* Auszug

# Fehler



## hechtcroissant (25. Februar 2009)

hi leute,wollte mal fragen wie viele fehler man in bayern
in der fischerprüfung machen darf?????#c??????
??|kopfkrat12|kopfkratoder|kopfkrat15|kopfkrat??

thx.


----------



## duck_68 (25. Februar 2009)

*AW: Fehler*



> 5.2 Wie wird geprüft?
> Die Prüfung ist schriftlich (multiple choice). Der Teilnehmer hat zwei Stunden Zeit, je 12 Fragen aus den fünf Prüfungsgebieten (siehe 3.2) zu beantworten. Bestanden hat, wer in jedem Prüfungsgebiet nicht mehr als die Hälfte der 12 Fragen und von den insgesamt 60 Fragen nicht mehr als 15 nicht oder nicht richtig beantworten konnte.



Da stehts....

Also, wenn Du in einem Aufgabengebiet 7 Fehler oder insgesamt 16 Fehler hast, bist Du durchgefallen....


----------



## hechtcroissant (9. März 2009)

*AW: Fehler*

thx,hab jetz eh schon bestanden prüfung war vorgestern:vik:


----------



## Angler-Flo (9. März 2009)

*AW: Fehler*

auch hier herzlichen glückwunsch zur bestandenen Prüfung


----------



## Kampfler (9. März 2009)

*AW: Fehler*

grats#6


----------

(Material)
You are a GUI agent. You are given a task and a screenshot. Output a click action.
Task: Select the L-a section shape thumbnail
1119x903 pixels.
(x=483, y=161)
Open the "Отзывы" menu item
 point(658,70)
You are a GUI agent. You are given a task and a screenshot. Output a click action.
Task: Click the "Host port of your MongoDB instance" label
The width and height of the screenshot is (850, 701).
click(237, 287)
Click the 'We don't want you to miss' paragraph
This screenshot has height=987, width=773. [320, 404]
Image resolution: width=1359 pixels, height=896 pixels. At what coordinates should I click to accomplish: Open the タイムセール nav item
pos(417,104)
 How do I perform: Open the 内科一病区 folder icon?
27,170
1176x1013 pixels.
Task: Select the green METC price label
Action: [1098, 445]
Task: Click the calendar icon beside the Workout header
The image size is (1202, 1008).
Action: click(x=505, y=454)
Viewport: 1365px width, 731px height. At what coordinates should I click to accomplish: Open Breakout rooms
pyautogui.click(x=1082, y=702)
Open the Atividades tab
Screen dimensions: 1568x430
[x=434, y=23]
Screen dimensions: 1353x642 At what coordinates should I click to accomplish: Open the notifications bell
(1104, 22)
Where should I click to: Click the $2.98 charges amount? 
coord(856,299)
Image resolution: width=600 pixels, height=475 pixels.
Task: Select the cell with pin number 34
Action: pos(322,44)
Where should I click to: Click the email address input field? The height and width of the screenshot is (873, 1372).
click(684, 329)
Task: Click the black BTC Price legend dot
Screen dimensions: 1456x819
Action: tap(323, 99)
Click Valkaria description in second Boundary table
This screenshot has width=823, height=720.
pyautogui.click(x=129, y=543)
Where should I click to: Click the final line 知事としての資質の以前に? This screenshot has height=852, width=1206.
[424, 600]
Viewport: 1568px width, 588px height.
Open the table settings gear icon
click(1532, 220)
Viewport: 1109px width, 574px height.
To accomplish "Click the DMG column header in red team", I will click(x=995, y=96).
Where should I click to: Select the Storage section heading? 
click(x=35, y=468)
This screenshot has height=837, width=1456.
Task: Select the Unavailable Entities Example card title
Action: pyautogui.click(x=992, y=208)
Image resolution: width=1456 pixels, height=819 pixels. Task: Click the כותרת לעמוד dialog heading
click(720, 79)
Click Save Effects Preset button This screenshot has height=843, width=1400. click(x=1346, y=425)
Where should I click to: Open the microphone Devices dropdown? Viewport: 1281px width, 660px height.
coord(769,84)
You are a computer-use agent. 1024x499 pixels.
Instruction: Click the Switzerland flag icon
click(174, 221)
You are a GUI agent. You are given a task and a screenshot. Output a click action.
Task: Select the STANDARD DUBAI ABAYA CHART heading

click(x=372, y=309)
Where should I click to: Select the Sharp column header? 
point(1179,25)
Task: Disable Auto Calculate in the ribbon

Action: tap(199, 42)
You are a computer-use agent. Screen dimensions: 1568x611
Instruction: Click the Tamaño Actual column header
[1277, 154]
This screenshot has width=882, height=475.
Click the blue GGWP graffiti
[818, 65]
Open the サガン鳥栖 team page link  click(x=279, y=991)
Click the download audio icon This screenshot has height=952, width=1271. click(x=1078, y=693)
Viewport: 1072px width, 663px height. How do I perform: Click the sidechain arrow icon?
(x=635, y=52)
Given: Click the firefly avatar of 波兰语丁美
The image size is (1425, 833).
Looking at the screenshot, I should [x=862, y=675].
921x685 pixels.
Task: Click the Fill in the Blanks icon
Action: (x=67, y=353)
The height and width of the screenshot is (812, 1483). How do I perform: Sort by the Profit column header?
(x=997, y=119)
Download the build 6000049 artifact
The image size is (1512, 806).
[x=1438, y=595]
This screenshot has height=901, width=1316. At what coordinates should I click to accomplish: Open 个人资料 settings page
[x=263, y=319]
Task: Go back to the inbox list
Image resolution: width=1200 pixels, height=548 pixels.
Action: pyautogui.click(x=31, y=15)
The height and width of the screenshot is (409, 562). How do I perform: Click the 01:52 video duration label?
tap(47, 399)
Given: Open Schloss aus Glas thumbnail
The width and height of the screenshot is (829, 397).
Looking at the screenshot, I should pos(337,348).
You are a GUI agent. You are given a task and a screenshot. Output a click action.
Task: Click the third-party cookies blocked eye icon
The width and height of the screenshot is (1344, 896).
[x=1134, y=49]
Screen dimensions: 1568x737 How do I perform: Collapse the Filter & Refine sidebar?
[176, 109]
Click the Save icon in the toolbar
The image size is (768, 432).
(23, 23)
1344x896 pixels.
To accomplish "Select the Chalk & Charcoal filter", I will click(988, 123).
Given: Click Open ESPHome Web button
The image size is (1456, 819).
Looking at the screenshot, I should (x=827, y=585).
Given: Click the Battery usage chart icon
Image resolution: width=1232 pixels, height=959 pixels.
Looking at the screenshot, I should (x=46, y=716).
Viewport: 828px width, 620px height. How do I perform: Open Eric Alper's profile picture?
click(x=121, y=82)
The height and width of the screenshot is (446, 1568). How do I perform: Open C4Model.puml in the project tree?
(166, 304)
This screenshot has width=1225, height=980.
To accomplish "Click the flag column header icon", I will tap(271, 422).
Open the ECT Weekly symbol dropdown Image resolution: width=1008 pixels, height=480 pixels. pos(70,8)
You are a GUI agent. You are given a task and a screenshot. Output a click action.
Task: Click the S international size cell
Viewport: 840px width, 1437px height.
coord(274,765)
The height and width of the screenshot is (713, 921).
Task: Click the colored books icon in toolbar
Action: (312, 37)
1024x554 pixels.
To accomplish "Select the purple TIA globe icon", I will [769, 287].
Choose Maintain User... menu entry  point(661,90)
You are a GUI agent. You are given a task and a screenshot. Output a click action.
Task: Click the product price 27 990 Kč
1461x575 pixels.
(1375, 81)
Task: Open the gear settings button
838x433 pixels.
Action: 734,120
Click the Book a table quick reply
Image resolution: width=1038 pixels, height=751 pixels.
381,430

* Kurze Aufgabe 1
Fass den Absatz im Forenthread, der mit „Die Prüfung ist schriftlich“ anfängt, als kurze Stichpunktliste zusammen.
* Kurze Aufgabe 2
Schreib den Forenthread von „## duck_68 (25.“ bis „Da stehts....“ noch einmal ab und benenne dabei „Teilnehmer“ in „Prüfling“ um.
* Kurze Aufgabe 3
Welche Benutzernamen stehen im Forenthread über den Beiträgen? Nenn jeden Namen einmal.

* Fertige Antwort 1
- Schriftliche Prüfung im Multiple-Choice-Verfahren
- Zwei Stunden Zeit
- Je 12 Fragen aus fünf Prüfungsgebieten, also 60 Fragen insgesamt
- Bestanden hat, wer in jedem Prüfungsgebiet höchstens die Hälfte der 12 Fragen nicht oder falsch beantwortet
- und insgesamt höchstens 15 der 60 Fragen nicht oder falsch beantwortet

* Fertige Antwort 2
## duck_68 (25. Februar 2009)

*AW: Fehler*



> 5.2 Wie wird geprüft?
> Die Prüfung ist schriftlich (multiple choice). Der Prüfling hat zwei Stunden Zeit, je 12 Fragen aus den fünf Prüfungsgebieten (siehe 3.2) zu beantworten. Bestanden hat, wer in jedem Prüfungsgebiet nicht mehr als die Hälfte der 12 Fragen und von den insgesamt 60 Fragen nicht mehr als 15 nicht oder nicht richtig beantworten konnte.



Da stehts....

* Fertige Antwort 3
hechtcroissant, duck_68, Angler-Flo, Kampfler